We further find that the People satisfied their burden of proving the defendant's sanity beyond a reasonable doubt (see, Penal Law former § 30.05; Penal Law § 25.00; People v Silver, 33 N.Y.2d 475). The conflicting expert testimony regarding the defendant's mental capacity presented an issue of credibility primarily for the trier of fact (see, People v Horton, 308 N.Y. 1, rearg denied 308 N.Y. 748; People v Jandelli, 118 A.D.2d 656, lv denied 68 N.Y.2d 668; People v Buthy, 38 A.D.2d 10), and, upon the exercise of our factual review power, we are satisfied that the finding of criminal responsibility was not against the weight of the evidence (CPL 470.15).
The defendant's conviction for robbery in the second degree as defined in Penal Law § 160.10 (2) (b) under count four of the indictment must be reversed and that count dismissed inasmuch as it is an inclusory concurrent count of robbery in the first degree as defined in Penal Law § 160.15 (4) (cf., People v Acevedo, 40 N.Y.2d 701, 706).

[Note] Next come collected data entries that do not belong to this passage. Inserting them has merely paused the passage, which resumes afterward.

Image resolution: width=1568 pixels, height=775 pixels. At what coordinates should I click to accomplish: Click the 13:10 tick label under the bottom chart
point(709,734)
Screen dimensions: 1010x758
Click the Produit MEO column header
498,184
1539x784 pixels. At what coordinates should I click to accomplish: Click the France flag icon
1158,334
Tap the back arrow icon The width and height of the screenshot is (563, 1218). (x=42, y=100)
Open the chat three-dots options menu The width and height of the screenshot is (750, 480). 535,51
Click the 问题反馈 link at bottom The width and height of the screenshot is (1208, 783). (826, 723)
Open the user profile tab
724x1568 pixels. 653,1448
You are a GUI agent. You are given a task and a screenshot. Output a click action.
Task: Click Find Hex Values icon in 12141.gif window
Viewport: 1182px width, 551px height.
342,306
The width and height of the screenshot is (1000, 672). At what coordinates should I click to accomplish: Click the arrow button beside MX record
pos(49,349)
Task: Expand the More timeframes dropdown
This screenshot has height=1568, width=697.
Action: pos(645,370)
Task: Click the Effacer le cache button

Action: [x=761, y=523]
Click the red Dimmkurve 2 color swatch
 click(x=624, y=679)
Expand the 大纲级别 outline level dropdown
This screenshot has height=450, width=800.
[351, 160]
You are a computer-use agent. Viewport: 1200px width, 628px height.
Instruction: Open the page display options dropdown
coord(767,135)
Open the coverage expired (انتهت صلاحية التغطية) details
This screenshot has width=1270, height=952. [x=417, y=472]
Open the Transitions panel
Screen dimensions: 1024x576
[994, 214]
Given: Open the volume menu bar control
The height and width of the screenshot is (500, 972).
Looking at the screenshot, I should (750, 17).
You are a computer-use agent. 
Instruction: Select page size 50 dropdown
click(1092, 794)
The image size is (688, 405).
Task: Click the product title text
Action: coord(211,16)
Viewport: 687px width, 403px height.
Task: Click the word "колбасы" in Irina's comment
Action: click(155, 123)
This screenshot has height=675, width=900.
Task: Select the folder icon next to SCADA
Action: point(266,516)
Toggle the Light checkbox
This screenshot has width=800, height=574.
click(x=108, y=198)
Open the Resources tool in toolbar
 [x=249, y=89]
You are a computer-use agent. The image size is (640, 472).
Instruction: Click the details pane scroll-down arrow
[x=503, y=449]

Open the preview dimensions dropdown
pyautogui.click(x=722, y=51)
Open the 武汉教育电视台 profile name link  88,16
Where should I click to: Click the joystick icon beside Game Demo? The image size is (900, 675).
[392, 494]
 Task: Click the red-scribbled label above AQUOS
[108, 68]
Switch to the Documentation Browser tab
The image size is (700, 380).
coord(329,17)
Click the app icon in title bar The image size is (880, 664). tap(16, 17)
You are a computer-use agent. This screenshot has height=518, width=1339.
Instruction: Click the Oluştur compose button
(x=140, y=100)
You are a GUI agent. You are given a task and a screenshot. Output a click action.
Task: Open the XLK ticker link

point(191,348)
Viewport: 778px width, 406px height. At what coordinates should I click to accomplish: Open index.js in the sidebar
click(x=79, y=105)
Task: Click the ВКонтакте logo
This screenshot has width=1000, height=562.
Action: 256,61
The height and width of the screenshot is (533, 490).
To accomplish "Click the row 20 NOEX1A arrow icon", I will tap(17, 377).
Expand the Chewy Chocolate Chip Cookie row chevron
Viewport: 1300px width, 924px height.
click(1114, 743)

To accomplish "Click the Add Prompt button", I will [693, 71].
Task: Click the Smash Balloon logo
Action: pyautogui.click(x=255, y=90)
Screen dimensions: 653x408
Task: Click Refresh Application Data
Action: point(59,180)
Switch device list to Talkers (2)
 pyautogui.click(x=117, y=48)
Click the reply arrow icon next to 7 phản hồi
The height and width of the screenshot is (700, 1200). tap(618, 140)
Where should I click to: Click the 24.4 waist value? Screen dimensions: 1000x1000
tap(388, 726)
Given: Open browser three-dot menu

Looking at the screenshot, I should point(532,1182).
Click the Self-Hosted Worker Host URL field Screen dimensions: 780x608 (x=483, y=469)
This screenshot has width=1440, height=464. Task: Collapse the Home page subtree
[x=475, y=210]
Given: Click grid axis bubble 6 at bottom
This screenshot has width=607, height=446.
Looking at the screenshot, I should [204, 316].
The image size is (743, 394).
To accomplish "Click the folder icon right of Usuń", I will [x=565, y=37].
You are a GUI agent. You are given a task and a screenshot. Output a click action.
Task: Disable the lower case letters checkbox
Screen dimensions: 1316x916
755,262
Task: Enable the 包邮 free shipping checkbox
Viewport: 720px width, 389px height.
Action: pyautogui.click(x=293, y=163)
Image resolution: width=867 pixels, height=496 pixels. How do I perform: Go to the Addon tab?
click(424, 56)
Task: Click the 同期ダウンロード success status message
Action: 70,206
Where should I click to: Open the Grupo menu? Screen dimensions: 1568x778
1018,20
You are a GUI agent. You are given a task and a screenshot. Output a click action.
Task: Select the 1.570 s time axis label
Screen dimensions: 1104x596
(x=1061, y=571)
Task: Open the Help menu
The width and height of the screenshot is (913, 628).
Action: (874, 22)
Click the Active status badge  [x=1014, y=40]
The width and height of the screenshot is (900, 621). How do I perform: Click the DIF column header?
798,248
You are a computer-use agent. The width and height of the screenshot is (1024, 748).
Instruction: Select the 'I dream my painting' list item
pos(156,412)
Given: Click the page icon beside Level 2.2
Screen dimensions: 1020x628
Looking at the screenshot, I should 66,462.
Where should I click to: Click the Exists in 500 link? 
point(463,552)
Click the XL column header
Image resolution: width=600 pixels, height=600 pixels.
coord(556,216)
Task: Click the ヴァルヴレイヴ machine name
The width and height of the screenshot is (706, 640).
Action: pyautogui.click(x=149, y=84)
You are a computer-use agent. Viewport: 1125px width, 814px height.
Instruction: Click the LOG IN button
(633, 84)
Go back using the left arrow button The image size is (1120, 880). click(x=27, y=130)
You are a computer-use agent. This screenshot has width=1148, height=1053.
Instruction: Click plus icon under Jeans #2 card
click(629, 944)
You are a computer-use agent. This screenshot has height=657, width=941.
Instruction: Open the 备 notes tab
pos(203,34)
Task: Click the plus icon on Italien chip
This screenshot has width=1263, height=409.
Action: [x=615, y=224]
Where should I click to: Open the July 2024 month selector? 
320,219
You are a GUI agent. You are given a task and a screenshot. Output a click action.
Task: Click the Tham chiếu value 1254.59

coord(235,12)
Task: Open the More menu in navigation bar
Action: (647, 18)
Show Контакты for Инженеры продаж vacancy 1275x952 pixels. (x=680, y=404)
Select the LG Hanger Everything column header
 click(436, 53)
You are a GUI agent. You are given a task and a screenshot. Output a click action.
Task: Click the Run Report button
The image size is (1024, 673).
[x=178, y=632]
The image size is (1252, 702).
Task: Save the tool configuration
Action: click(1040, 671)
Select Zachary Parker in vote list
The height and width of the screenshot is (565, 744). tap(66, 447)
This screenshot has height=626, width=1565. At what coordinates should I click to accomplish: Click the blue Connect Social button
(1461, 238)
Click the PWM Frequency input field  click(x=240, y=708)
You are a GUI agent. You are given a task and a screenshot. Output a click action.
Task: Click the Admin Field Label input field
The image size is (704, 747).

Moreover, his conviction for criminal use of a firearm in the first degree (Penal Law § 265.09) predicated on the commission of first degree robbery (Penal Law § 160.15), while "technically proper" (People v Brown, 67 N.Y.2d 555, 560, cert denied 479 U.S. 1093), should not stand. As the Court of Appeals observed in People v Brown (supra, at 560). "When use of or display of a firearm is an element of a class B felony, the use or display of that same firearm cannot also be the predicate for criminal display of a firearm in the first degree" (see, People v Horne, 121 Misc.2d 389).
Finally, the defendant's contention that his conviction of robbery in the first degree requires the dismissal of the remaining counts is without merit inasmuch as robbery in the second degree as defined in Penal Law § 160.10 (1), criminal use of a firearm in the second degree as defined in Penal Law § 265.08 (2), criminal possession of stolen property in the third degree and criminal possession of a weapon in the second degree are not inclusory concurrent counts of robbery in the first degree as defined in Penal Law § 160.15 (4) (see, CPL 300.30; People v Brown, 70 N.Y.2d 857; People v Glover, 57 N.Y.2d 61; People v Green, 56 N.Y.2d 427; People v Acevedo, supra; People v Mason, 128 A.D.2d 812, lv denied 70 N.Y.2d 651). Thompson, J.P., Weinstein, Eiber and Harwood, JJ., concur.